_Directions for this task_
With nothing added or left out, output the listing that follows.

_Material for the task_
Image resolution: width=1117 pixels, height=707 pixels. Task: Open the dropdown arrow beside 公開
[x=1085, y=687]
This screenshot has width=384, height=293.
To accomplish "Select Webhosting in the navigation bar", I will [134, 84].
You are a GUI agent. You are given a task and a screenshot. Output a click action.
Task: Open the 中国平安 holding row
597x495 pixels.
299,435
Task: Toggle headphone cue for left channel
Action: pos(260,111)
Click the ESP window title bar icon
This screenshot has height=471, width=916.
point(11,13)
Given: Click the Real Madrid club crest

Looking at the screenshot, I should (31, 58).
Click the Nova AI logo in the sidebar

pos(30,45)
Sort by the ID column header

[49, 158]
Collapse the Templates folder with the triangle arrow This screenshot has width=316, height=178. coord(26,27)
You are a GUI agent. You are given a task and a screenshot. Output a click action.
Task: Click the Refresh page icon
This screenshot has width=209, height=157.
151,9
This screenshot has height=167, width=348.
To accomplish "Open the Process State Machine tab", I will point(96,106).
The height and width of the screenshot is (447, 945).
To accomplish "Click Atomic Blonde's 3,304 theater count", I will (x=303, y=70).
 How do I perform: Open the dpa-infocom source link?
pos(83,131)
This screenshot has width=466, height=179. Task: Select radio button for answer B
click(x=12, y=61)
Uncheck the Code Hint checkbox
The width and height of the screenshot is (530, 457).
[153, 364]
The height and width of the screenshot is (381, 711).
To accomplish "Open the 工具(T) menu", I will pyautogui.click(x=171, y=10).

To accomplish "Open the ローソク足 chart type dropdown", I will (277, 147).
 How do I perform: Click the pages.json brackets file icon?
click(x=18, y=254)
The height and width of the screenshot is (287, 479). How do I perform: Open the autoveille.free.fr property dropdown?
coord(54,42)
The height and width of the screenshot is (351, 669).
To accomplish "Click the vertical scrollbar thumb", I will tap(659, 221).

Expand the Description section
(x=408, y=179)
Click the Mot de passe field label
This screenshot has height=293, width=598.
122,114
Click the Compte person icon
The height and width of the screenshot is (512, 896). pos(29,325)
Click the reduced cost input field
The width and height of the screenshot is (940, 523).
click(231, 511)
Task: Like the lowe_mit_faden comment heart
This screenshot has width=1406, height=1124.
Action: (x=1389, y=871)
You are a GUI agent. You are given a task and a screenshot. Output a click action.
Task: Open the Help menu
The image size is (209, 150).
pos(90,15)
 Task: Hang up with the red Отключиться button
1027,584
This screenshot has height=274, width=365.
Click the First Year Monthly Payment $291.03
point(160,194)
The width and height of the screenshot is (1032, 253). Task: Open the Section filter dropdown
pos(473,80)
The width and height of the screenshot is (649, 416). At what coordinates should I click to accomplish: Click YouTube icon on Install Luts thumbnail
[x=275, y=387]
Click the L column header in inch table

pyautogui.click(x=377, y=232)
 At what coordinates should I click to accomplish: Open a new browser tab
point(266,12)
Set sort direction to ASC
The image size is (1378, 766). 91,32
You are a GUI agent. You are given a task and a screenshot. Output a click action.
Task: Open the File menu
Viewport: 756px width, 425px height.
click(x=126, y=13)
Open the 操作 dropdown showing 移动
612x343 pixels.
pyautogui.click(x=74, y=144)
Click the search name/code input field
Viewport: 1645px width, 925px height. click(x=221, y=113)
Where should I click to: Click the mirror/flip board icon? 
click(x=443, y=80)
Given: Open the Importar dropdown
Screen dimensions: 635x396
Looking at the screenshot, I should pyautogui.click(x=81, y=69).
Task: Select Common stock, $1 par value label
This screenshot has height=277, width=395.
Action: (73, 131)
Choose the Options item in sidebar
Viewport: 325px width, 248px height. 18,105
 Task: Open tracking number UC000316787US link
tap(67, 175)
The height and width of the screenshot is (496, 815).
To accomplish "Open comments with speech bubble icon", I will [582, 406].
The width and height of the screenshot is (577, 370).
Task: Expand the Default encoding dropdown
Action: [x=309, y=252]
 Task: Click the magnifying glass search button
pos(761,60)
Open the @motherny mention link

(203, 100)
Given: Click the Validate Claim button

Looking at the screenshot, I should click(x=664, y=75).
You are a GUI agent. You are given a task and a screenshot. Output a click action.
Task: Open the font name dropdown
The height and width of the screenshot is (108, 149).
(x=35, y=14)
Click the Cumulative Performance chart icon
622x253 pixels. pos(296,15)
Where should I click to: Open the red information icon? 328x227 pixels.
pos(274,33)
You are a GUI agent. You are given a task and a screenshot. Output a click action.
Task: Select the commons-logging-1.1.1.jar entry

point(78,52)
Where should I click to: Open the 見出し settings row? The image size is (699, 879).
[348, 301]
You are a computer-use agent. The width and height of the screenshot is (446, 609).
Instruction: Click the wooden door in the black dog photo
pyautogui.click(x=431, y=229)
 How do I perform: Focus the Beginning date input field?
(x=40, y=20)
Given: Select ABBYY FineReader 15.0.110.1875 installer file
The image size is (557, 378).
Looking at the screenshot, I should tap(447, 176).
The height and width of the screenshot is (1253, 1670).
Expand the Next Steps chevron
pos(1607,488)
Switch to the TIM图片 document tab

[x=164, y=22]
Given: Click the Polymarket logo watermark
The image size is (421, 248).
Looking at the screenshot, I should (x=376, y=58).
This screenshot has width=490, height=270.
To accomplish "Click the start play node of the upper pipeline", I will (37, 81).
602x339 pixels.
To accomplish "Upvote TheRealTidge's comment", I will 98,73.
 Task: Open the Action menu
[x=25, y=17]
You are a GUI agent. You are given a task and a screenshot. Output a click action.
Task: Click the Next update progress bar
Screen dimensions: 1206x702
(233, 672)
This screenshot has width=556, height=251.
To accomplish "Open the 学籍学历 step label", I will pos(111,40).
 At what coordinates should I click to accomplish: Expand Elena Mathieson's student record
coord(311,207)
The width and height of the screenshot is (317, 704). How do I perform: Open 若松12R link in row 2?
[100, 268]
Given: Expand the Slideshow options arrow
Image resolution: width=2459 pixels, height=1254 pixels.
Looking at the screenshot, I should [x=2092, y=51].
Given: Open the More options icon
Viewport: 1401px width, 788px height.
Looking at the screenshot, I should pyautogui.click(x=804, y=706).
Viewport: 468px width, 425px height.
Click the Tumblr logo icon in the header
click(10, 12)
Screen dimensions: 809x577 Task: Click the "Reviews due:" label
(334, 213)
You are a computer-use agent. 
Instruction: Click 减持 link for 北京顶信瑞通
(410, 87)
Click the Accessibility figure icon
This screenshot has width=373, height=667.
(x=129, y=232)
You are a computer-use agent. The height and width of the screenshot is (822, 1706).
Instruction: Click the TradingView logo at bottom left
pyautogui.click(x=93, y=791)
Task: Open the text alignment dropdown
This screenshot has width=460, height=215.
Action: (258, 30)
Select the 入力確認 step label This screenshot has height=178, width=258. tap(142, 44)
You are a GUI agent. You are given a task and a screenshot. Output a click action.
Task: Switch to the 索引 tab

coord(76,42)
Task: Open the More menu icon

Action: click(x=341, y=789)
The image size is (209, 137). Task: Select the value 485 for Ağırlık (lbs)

_Solution_
Image resolution: width=1117 pixels, height=707 pixels. Task: Open the dropdown arrow beside 公開
[x=1085, y=687]
This screenshot has width=384, height=293.
To accomplish "Select Webhosting in the navigation bar", I will [134, 84].
You are a GUI agent. You are given a task and a screenshot. Output a click action.
Task: Open the 中国平安 holding row
597x495 pixels.
299,435
Task: Toggle headphone cue for left channel
Action: pos(260,111)
Click the ESP window title bar icon
This screenshot has height=471, width=916.
point(11,13)
Given: Click the Real Madrid club crest

Looking at the screenshot, I should (31, 58).
Click the Nova AI logo in the sidebar

pos(30,45)
Sort by the ID column header

[49, 158]
Collapse the Templates folder with the triangle arrow This screenshot has width=316, height=178. coord(26,27)
You are a GUI agent. You are given a task and a screenshot. Output a click action.
Task: Click the Refresh page icon
This screenshot has width=209, height=157.
151,9
This screenshot has height=167, width=348.
To accomplish "Open the Process State Machine tab", I will point(96,106).
The height and width of the screenshot is (447, 945).
To accomplish "Click Atomic Blonde's 3,304 theater count", I will (x=303, y=70).
 How do I perform: Open the dpa-infocom source link?
pos(83,131)
This screenshot has width=466, height=179. Task: Select radio button for answer B
click(x=12, y=61)
Uncheck the Code Hint checkbox
The width and height of the screenshot is (530, 457).
[153, 364]
The height and width of the screenshot is (381, 711).
To accomplish "Open the 工具(T) menu", I will pyautogui.click(x=171, y=10).

To accomplish "Open the ローソク足 chart type dropdown", I will (277, 147).
 How do I perform: Click the pages.json brackets file icon?
click(x=18, y=254)
The height and width of the screenshot is (287, 479). How do I perform: Open the autoveille.free.fr property dropdown?
coord(54,42)
The height and width of the screenshot is (351, 669).
To accomplish "Click the vertical scrollbar thumb", I will tap(659, 221).

Expand the Description section
(x=408, y=179)
Click the Mot de passe field label
This screenshot has height=293, width=598.
122,114
Click the Compte person icon
The height and width of the screenshot is (512, 896). pos(29,325)
Click the reduced cost input field
The width and height of the screenshot is (940, 523).
click(231, 511)
Task: Like the lowe_mit_faden comment heart
This screenshot has width=1406, height=1124.
Action: (x=1389, y=871)
You are a GUI agent. You are given a task and a screenshot. Output a click action.
Task: Open the Help menu
The image size is (209, 150).
pos(90,15)
 Task: Hang up with the red Отключиться button
1027,584
This screenshot has height=274, width=365.
Click the First Year Monthly Payment $291.03
point(160,194)
The width and height of the screenshot is (1032, 253). Task: Open the Section filter dropdown
pos(473,80)
The width and height of the screenshot is (649, 416). At what coordinates should I click to accomplish: Click YouTube icon on Install Luts thumbnail
[x=275, y=387]
Click the L column header in inch table

pyautogui.click(x=377, y=232)
 At what coordinates should I click to accomplish: Open a new browser tab
point(266,12)
Set sort direction to ASC
The image size is (1378, 766). 91,32
You are a GUI agent. You are given a task and a screenshot. Output a click action.
Task: Open the File menu
Viewport: 756px width, 425px height.
click(x=126, y=13)
Open the 操作 dropdown showing 移动
612x343 pixels.
pyautogui.click(x=74, y=144)
Click the search name/code input field
Viewport: 1645px width, 925px height. click(x=221, y=113)
Where should I click to: Click the mirror/flip board icon? 
click(x=443, y=80)
Given: Open the Importar dropdown
Screen dimensions: 635x396
Looking at the screenshot, I should pyautogui.click(x=81, y=69).
Task: Select Common stock, $1 par value label
This screenshot has height=277, width=395.
Action: (73, 131)
Choose the Options item in sidebar
Viewport: 325px width, 248px height. 18,105
 Task: Open tracking number UC000316787US link
tap(67, 175)
The height and width of the screenshot is (496, 815).
To accomplish "Open comments with speech bubble icon", I will [582, 406].
The width and height of the screenshot is (577, 370).
Task: Expand the Default encoding dropdown
Action: [x=309, y=252]
 Task: Click the magnifying glass search button
pos(761,60)
Open the @motherny mention link

(203, 100)
Given: Click the Validate Claim button

Looking at the screenshot, I should click(x=664, y=75).
You are a GUI agent. You are given a task and a screenshot. Output a click action.
Task: Open the font name dropdown
The height and width of the screenshot is (108, 149).
(x=35, y=14)
Click the Cumulative Performance chart icon
622x253 pixels. pos(296,15)
Where should I click to: Open the red information icon? 328x227 pixels.
pos(274,33)
You are a GUI agent. You are given a task and a screenshot. Output a click action.
Task: Select the commons-logging-1.1.1.jar entry

point(78,52)
Where should I click to: Open the 見出し settings row? The image size is (699, 879).
[348, 301]
You are a computer-use agent. The width and height of the screenshot is (446, 609).
Instruction: Click the wooden door in the black dog photo
pyautogui.click(x=431, y=229)
 How do I perform: Focus the Beginning date input field?
(x=40, y=20)
Given: Select ABBYY FineReader 15.0.110.1875 installer file
The image size is (557, 378).
Looking at the screenshot, I should tap(447, 176).
The height and width of the screenshot is (1253, 1670).
Expand the Next Steps chevron
pos(1607,488)
Switch to the TIM图片 document tab

[x=164, y=22]
Given: Click the Polymarket logo watermark
The image size is (421, 248).
Looking at the screenshot, I should (x=376, y=58).
This screenshot has width=490, height=270.
To accomplish "Click the start play node of the upper pipeline", I will (37, 81).
602x339 pixels.
To accomplish "Upvote TheRealTidge's comment", I will 98,73.
 Task: Open the Action menu
[x=25, y=17]
You are a GUI agent. You are given a task and a screenshot. Output a click action.
Task: Click the Next update progress bar
Screen dimensions: 1206x702
(233, 672)
This screenshot has width=556, height=251.
To accomplish "Open the 学籍学历 step label", I will pos(111,40).
 At what coordinates should I click to accomplish: Expand Elena Mathieson's student record
coord(311,207)
The width and height of the screenshot is (317, 704). How do I perform: Open 若松12R link in row 2?
[100, 268]
Given: Expand the Slideshow options arrow
Image resolution: width=2459 pixels, height=1254 pixels.
Looking at the screenshot, I should [x=2092, y=51].
Given: Open the More options icon
Viewport: 1401px width, 788px height.
Looking at the screenshot, I should pyautogui.click(x=804, y=706).
Viewport: 468px width, 425px height.
Click the Tumblr logo icon in the header
click(10, 12)
Screen dimensions: 809x577 Task: Click the "Reviews due:" label
(334, 213)
You are a computer-use agent. 
Instruction: Click 减持 link for 北京顶信瑞通
(410, 87)
Click the Accessibility figure icon
This screenshot has width=373, height=667.
(x=129, y=232)
You are a computer-use agent. The height and width of the screenshot is (822, 1706).
Instruction: Click the TradingView logo at bottom left
pyautogui.click(x=93, y=791)
Task: Open the text alignment dropdown
This screenshot has width=460, height=215.
Action: (258, 30)
Select the 入力確認 step label This screenshot has height=178, width=258. tap(142, 44)
You are a GUI agent. You are given a task and a screenshot. Output a click action.
Task: Switch to the 索引 tab

coord(76,42)
Task: Open the More menu icon

Action: click(x=341, y=789)
The image size is (209, 137). Task: Select the value 485 for Ağırlık (lbs)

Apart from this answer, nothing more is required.